Credit utilization is simple math: divide your total balances by your total credit limits. If you carry a $1,000 balance on a card with a $2,000 limit, your utilization on that card is 50%. Get that limit raised to $4,000 without changing the balance, and utilization drops to 25% instantly. Scoring models treat that drop as a sign of lower risk, and your score responds accordingly.
The conventional wisdom is to keep utilization below 30%, and that’s roughly where the negative scoring effects become more noticeable.2Experian. What Is a Credit Utilization Rate? But 30% is more of a ceiling you want to stay well under than a target to aim for. Consumers with exceptional FICO scores tend to keep utilization below 10%.3Experian. Is 0% Utilization Good for Credit Scores? A credit limit increase is one of the fastest ways to push that number down without paying off debt.

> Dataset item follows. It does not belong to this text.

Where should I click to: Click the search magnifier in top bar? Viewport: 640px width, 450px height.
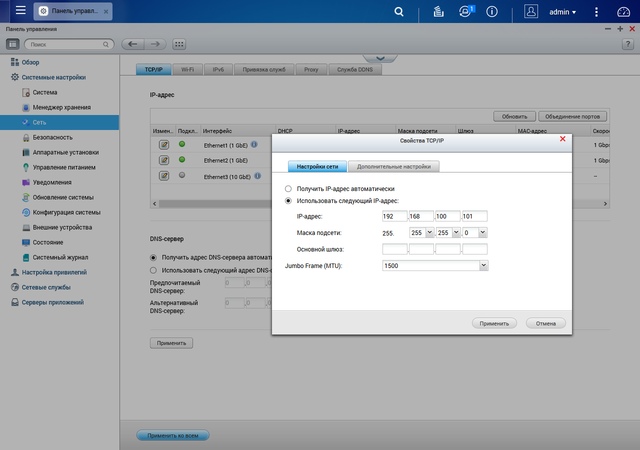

The score improvement you’ll see depends entirely on your starting point. Someone sitting at 60% utilization who gets a limit increase that drops them to 20% will see a much bigger jump than someone going from 15% to 8%. No reliable formula translates a specific utilization drop into a specific point gain, despite what some guides claim. The effect is real, but the size varies by your overall credit profile.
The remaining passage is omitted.